[EXCERPTED RECORDS Boundary: Start]
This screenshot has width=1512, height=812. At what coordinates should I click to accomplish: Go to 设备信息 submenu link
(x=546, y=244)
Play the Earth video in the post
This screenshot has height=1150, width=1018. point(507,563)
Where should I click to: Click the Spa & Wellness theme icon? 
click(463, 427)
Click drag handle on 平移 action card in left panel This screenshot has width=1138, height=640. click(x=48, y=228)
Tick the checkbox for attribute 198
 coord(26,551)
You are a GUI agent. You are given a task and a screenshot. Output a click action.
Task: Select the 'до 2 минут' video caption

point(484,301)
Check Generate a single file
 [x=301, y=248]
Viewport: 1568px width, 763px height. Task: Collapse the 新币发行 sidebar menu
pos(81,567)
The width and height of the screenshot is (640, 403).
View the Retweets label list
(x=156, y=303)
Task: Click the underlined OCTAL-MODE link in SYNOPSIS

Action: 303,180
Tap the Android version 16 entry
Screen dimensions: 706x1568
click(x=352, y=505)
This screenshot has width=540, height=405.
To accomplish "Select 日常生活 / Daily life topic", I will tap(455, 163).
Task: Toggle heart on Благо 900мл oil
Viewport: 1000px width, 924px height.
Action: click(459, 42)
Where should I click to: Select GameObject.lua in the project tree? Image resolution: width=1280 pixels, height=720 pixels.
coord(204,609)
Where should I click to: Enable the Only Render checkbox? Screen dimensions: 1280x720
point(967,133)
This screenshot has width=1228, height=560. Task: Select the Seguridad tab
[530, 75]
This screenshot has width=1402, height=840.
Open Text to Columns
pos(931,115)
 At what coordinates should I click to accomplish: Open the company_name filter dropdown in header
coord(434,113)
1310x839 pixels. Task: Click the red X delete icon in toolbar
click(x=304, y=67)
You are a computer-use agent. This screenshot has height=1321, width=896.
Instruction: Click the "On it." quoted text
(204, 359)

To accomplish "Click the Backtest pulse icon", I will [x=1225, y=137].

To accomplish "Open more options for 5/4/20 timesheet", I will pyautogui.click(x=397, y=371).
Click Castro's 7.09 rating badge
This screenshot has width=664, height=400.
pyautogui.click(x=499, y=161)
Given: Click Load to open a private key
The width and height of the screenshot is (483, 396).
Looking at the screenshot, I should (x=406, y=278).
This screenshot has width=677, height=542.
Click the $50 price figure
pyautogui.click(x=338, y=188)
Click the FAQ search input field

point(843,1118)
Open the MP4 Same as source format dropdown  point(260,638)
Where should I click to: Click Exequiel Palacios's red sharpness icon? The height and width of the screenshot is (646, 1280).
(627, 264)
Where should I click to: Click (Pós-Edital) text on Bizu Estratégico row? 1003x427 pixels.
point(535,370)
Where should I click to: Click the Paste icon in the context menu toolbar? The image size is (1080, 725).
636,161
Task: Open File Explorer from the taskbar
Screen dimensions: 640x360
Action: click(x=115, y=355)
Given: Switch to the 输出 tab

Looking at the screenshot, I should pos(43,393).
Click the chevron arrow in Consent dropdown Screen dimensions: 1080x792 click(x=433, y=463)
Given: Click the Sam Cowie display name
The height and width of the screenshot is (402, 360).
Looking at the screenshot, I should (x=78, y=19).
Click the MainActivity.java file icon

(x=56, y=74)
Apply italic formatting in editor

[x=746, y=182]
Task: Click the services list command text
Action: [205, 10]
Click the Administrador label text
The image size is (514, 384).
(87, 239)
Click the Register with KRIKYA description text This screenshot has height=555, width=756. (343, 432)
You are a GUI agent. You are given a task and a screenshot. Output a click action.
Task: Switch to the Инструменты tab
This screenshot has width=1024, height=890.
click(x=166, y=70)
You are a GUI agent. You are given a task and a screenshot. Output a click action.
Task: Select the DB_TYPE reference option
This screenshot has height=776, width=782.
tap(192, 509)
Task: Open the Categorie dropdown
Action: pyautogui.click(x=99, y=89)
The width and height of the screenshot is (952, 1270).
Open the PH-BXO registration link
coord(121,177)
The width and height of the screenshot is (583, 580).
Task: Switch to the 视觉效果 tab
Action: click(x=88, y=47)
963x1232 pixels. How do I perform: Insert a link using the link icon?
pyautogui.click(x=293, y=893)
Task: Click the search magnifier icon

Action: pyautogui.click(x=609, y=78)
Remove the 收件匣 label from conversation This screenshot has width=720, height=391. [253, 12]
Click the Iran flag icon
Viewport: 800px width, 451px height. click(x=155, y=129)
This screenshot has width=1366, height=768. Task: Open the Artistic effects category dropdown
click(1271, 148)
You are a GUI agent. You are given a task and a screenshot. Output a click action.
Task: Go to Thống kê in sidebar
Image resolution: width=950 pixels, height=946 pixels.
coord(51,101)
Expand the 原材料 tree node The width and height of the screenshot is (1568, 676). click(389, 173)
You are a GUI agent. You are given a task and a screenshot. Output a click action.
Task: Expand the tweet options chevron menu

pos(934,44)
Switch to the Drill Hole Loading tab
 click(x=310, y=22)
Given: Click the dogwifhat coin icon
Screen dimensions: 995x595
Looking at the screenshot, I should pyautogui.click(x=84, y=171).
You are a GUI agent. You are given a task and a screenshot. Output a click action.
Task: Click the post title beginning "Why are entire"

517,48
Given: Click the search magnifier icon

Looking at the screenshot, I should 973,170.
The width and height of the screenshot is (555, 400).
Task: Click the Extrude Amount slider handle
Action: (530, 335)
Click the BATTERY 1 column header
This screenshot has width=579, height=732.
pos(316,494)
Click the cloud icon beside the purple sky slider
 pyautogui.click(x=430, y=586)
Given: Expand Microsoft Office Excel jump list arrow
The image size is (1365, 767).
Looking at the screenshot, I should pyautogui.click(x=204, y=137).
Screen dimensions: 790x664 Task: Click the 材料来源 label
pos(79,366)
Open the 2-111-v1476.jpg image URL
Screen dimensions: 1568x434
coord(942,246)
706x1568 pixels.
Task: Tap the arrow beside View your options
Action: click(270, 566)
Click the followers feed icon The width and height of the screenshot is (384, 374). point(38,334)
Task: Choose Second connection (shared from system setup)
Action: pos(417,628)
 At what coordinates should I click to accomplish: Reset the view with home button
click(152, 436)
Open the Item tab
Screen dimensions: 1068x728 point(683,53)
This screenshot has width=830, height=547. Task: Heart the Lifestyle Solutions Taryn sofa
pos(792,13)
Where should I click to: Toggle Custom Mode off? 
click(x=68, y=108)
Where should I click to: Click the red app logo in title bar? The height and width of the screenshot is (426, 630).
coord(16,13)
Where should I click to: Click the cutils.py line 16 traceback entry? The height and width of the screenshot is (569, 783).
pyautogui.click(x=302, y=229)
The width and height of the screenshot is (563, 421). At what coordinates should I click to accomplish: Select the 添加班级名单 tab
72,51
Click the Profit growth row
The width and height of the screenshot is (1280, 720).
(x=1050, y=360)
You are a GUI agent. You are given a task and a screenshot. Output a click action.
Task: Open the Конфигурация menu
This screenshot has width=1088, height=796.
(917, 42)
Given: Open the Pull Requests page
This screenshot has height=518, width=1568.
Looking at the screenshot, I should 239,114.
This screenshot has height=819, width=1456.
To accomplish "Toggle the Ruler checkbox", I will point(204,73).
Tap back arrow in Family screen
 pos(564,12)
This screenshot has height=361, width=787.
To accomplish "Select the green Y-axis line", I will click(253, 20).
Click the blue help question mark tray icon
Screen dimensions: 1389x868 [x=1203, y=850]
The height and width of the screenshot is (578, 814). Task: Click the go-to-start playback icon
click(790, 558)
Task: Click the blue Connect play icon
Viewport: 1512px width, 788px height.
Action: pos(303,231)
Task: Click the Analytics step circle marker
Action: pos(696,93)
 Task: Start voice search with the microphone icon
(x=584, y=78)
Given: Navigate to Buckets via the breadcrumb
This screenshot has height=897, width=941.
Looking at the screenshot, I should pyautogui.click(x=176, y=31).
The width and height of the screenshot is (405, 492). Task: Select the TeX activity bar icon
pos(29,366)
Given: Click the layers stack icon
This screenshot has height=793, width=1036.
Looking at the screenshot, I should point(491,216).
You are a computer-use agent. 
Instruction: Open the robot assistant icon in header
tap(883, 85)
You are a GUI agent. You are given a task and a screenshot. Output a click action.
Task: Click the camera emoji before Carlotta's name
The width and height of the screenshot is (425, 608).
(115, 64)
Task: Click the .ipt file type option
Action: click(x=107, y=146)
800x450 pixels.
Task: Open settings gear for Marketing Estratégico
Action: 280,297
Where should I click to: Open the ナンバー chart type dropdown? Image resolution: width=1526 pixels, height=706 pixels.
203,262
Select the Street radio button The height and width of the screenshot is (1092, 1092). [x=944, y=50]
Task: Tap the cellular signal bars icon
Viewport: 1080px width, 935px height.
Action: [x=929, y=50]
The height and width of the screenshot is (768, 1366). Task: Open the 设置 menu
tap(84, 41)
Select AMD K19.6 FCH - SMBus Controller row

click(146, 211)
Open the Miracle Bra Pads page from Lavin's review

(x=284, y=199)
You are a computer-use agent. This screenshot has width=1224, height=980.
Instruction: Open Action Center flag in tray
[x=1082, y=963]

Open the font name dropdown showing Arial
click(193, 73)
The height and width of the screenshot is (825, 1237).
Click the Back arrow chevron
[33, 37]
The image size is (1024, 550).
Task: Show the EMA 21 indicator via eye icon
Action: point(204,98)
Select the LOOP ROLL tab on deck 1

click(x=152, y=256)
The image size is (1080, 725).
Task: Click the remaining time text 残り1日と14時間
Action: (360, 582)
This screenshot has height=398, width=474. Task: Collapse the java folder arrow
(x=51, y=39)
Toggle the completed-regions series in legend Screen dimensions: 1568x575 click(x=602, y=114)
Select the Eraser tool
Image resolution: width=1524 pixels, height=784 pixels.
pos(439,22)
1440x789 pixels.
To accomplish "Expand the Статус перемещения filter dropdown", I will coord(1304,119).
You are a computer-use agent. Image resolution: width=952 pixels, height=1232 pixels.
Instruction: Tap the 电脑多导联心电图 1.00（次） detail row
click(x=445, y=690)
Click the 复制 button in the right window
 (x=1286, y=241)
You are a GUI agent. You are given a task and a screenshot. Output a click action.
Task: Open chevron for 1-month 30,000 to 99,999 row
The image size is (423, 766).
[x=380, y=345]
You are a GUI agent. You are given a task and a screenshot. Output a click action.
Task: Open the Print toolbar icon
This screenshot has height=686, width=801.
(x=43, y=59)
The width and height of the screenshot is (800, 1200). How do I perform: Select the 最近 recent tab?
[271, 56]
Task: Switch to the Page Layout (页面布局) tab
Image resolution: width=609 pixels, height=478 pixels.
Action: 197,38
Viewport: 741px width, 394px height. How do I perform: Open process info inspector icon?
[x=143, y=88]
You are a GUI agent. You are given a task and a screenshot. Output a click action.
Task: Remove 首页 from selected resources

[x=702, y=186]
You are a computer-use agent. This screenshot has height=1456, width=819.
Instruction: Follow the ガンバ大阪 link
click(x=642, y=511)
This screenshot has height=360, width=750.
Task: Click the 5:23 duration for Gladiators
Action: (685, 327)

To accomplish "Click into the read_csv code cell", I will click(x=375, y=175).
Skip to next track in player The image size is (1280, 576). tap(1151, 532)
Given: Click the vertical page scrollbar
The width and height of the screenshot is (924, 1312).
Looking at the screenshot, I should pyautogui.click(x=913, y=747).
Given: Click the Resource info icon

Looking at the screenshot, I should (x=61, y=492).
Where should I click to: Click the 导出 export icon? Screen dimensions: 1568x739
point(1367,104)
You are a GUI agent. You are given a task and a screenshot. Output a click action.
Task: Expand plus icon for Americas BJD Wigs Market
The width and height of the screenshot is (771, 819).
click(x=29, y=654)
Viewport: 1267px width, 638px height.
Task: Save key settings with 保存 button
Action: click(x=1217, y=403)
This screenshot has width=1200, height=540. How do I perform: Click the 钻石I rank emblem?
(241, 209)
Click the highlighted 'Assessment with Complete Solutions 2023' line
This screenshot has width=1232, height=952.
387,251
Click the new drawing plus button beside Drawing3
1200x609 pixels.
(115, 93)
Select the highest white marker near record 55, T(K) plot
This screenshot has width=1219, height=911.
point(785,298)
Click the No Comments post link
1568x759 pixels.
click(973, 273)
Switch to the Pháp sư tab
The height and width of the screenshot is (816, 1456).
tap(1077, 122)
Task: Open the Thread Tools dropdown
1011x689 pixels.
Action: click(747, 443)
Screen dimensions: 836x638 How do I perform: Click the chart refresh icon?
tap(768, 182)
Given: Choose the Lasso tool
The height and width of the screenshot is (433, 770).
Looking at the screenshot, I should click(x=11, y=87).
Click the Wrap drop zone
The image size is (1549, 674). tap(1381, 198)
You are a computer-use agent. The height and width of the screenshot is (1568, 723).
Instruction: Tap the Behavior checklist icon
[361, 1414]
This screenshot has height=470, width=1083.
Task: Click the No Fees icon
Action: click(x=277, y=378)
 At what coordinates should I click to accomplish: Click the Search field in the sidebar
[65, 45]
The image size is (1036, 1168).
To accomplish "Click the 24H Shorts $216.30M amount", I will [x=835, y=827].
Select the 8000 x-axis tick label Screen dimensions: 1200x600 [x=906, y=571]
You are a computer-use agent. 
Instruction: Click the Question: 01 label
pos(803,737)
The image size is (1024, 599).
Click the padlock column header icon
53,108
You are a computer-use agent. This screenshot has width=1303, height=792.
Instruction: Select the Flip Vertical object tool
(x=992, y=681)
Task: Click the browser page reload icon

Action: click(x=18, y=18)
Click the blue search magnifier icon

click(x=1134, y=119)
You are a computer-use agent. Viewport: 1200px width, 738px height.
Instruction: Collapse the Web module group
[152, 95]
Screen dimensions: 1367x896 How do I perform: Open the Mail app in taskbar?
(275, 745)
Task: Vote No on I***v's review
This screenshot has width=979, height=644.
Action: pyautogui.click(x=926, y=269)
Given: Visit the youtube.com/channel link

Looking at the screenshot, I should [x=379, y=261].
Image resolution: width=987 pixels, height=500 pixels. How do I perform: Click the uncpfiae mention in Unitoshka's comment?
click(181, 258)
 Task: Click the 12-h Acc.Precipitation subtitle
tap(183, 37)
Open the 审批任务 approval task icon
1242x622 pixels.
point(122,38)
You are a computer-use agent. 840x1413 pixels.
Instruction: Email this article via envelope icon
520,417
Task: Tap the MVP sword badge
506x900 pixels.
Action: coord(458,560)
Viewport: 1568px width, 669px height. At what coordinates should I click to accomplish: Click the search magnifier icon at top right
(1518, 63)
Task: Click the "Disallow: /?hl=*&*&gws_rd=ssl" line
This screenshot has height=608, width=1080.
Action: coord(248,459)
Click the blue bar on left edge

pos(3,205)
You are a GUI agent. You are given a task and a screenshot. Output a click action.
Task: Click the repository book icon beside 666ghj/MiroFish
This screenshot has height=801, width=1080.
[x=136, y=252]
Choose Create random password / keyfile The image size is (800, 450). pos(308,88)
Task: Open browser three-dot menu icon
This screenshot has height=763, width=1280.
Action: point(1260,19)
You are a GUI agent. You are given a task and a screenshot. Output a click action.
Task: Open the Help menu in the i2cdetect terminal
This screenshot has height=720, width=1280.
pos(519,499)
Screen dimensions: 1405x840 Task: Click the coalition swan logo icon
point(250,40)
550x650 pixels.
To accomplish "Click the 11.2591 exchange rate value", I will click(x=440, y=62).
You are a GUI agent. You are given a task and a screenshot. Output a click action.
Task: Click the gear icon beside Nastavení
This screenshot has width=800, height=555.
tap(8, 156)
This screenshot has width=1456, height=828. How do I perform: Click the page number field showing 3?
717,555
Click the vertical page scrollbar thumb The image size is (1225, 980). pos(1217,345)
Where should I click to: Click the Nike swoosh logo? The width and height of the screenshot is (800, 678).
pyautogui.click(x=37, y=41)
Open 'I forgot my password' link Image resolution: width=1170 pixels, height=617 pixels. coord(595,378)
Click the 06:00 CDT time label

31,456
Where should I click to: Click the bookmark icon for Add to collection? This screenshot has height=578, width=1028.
[EXCERPTED RECORDS Boundary: End]
[WHAT TO WORK ON]
Which lines above run from the one containing "Expand the 原材料" to the one containing "Given: Click the dogwifhat coin icon"? Give them again exactly, both ends included.

[RESPONSE AREA]
Expand the 原材料 tree node The width and height of the screenshot is (1568, 676). click(389, 173)
You are a GUI agent. You are given a task and a screenshot. Output a click action.
Task: Expand the tweet options chevron menu

pos(934,44)
Switch to the Drill Hole Loading tab
 click(x=310, y=22)
Given: Click the dogwifhat coin icon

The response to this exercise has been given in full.